## Task details
Your answer must be the records below, reproduced exactly.
◆ ◆ ◆ ◆ ◆ ◆ ◆
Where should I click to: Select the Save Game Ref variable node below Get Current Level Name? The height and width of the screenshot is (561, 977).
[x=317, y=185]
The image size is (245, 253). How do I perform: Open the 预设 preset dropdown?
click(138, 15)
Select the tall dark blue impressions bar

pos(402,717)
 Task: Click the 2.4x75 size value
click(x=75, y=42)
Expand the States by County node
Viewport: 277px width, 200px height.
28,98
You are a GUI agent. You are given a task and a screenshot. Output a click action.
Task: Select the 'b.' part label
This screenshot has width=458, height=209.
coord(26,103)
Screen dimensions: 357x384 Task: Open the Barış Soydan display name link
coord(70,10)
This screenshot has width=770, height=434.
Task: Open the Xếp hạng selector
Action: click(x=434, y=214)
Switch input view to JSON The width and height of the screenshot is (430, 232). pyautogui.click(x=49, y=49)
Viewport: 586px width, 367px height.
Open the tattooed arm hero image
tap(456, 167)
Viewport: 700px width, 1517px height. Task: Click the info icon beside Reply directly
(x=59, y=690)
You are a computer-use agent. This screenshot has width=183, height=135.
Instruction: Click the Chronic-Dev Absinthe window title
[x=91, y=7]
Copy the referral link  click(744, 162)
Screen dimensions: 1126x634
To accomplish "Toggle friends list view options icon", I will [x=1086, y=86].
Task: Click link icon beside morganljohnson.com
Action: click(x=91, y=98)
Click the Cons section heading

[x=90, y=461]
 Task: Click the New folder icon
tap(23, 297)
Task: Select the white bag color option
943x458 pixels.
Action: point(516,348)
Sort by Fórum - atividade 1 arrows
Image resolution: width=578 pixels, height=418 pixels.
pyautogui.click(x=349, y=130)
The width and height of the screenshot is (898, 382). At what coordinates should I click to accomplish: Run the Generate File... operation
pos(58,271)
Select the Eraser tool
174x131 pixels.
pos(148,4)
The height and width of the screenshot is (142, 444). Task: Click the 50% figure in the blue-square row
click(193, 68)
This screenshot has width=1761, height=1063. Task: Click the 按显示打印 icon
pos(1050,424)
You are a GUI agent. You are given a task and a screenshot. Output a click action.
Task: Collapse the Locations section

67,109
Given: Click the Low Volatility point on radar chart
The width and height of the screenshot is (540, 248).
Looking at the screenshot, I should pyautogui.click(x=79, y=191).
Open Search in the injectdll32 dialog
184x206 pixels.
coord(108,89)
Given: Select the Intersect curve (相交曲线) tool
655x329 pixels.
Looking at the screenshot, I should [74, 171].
◆ ◆ ◆ ◆ ◆ ◆ ◆
## Your solution
Where should I click to: Select the Save Game Ref variable node below Get Current Level Name? The height and width of the screenshot is (561, 977).
[x=317, y=185]
The image size is (245, 253). How do I perform: Open the 预设 preset dropdown?
click(138, 15)
Select the tall dark blue impressions bar

pos(402,717)
 Task: Click the 2.4x75 size value
click(x=75, y=42)
Expand the States by County node
Viewport: 277px width, 200px height.
28,98
You are a GUI agent. You are given a task and a screenshot. Output a click action.
Task: Select the 'b.' part label
This screenshot has width=458, height=209.
coord(26,103)
Screen dimensions: 357x384 Task: Open the Barış Soydan display name link
coord(70,10)
This screenshot has width=770, height=434.
Task: Open the Xếp hạng selector
Action: click(x=434, y=214)
Switch input view to JSON The width and height of the screenshot is (430, 232). pyautogui.click(x=49, y=49)
Viewport: 586px width, 367px height.
Open the tattooed arm hero image
tap(456, 167)
Viewport: 700px width, 1517px height. Task: Click the info icon beside Reply directly
(x=59, y=690)
You are a computer-use agent. This screenshot has width=183, height=135.
Instruction: Click the Chronic-Dev Absinthe window title
[x=91, y=7]
Copy the referral link  click(744, 162)
Screen dimensions: 1126x634
To accomplish "Toggle friends list view options icon", I will [x=1086, y=86].
Task: Click link icon beside morganljohnson.com
Action: click(x=91, y=98)
Click the Cons section heading

[x=90, y=461]
 Task: Click the New folder icon
tap(23, 297)
Task: Select the white bag color option
943x458 pixels.
Action: point(516,348)
Sort by Fórum - atividade 1 arrows
Image resolution: width=578 pixels, height=418 pixels.
pyautogui.click(x=349, y=130)
The width and height of the screenshot is (898, 382). At what coordinates should I click to accomplish: Run the Generate File... operation
pos(58,271)
Select the Eraser tool
174x131 pixels.
pos(148,4)
The height and width of the screenshot is (142, 444). Task: Click the 50% figure in the blue-square row
click(193, 68)
This screenshot has width=1761, height=1063. Task: Click the 按显示打印 icon
pos(1050,424)
You are a GUI agent. You are given a task and a screenshot. Output a click action.
Task: Collapse the Locations section

67,109
Given: Click the Low Volatility point on radar chart
The width and height of the screenshot is (540, 248).
Looking at the screenshot, I should pyautogui.click(x=79, y=191).
Open Search in the injectdll32 dialog
184x206 pixels.
coord(108,89)
Given: Select the Intersect curve (相交曲线) tool
655x329 pixels.
Looking at the screenshot, I should [74, 171].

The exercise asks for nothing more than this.